Gambia v. Myanmar update: The Court decides that the declarations of intervention filed by seven States are admissible

ICJ update: Application of the Convention on the Prevention and Punishment of the Crime of Genocide (The Gambia v. Myanmar) - The Court decides that the declarations of intervention filed by seven States are admissible

From February 21 to 28, 2022, the International Court of Justice (ICJ) in The Hague, Netherlands, will hold public hearings in the Case of The Gambia v. Myanmar concerning Myanmar’s alleged violations of the Genocide Convention against the ethnic Rohingya population in Myanmar’s northern Rakhine State. The following questions and answers address key issues regarding those hearings. 

The Gambia v. Myanmar provides an unprecedented opportunity for the ICJ to scrutinize the abuses of Myanmar’s military. While the ICJ case focuses exclusively on alleged crimes against the Rohingya, the military has inflicted grave abuses across Myanmar. At the beginning of the case, ethnic groups both inside and outside the country issued statements backing the ICJ proceedings, noting similarities in the military’s brutal tactics against the Rohingya and other minority communities.

The Myanmar military’s well-documented abuses against the Rohingya and other ethnic minority groups in Myanmar span decades, but until Gambia brought a case before the ICJ, the government’s atrocities within Myanmar had been almost completely beyond the reach of justice. The impunity that the military has enjoyed since first taking power in 1962 enabled ongoing abuses and may have paved the way for the February 1, 2021 coup and the new military junta. 

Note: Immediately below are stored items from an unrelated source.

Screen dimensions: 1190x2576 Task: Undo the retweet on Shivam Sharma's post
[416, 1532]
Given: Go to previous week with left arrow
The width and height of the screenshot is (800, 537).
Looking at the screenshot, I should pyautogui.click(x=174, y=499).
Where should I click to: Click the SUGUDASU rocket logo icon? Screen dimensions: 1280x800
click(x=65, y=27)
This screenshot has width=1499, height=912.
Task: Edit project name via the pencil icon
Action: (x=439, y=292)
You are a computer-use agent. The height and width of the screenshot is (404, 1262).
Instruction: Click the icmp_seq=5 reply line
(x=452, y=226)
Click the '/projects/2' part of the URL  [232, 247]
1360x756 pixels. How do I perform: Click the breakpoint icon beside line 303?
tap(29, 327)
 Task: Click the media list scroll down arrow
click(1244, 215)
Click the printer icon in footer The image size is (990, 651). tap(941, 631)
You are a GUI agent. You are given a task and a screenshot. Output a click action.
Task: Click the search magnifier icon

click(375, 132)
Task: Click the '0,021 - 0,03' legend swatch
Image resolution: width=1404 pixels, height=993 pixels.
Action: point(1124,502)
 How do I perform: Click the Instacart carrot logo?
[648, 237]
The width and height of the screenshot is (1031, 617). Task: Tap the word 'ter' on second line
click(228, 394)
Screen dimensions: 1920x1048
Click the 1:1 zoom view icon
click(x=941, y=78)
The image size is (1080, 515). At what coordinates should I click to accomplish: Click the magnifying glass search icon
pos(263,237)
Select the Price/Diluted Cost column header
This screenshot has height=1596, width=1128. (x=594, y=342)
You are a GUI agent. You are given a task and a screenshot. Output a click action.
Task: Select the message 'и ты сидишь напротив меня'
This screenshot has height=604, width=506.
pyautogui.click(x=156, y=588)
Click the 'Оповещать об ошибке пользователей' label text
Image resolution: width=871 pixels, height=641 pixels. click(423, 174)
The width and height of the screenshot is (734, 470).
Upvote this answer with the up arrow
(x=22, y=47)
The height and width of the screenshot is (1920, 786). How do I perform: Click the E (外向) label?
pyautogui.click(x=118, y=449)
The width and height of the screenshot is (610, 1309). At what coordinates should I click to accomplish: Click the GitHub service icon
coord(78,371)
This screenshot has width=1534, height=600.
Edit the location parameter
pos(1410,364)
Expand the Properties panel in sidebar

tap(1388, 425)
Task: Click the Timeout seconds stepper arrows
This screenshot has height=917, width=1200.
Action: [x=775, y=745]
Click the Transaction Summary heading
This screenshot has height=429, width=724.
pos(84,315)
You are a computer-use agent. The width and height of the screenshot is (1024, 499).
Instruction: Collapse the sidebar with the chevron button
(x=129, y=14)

The United Nations-backed Independent International Fact-Finding Mission on Myanmar (“Fact-Finding Mission”) called for the investigation and prosecution of Myanmar’s military commanders, including Sen. Gen. Min Aung Hlaing for genocide, crimes against humanity, and war crimes related to the abuses in Rakhine, Kachin, and Shan States since 2011. As leader of the military junta, Min Aung Hlaing has also overseen a brutal crackdown over the past year against millions of anti-junta protesters. Since the coup, junta security forces have carried out mass killings, torture, sexual violence, arbitrary arrests, and other abuses that Human Rights Watch believes amount to crimes against humanity. Security forces have killed over 1,500 people since the coup, including at least 100 children, and arbitrarily detained over 11,000 activists, politicians, journalists, and others.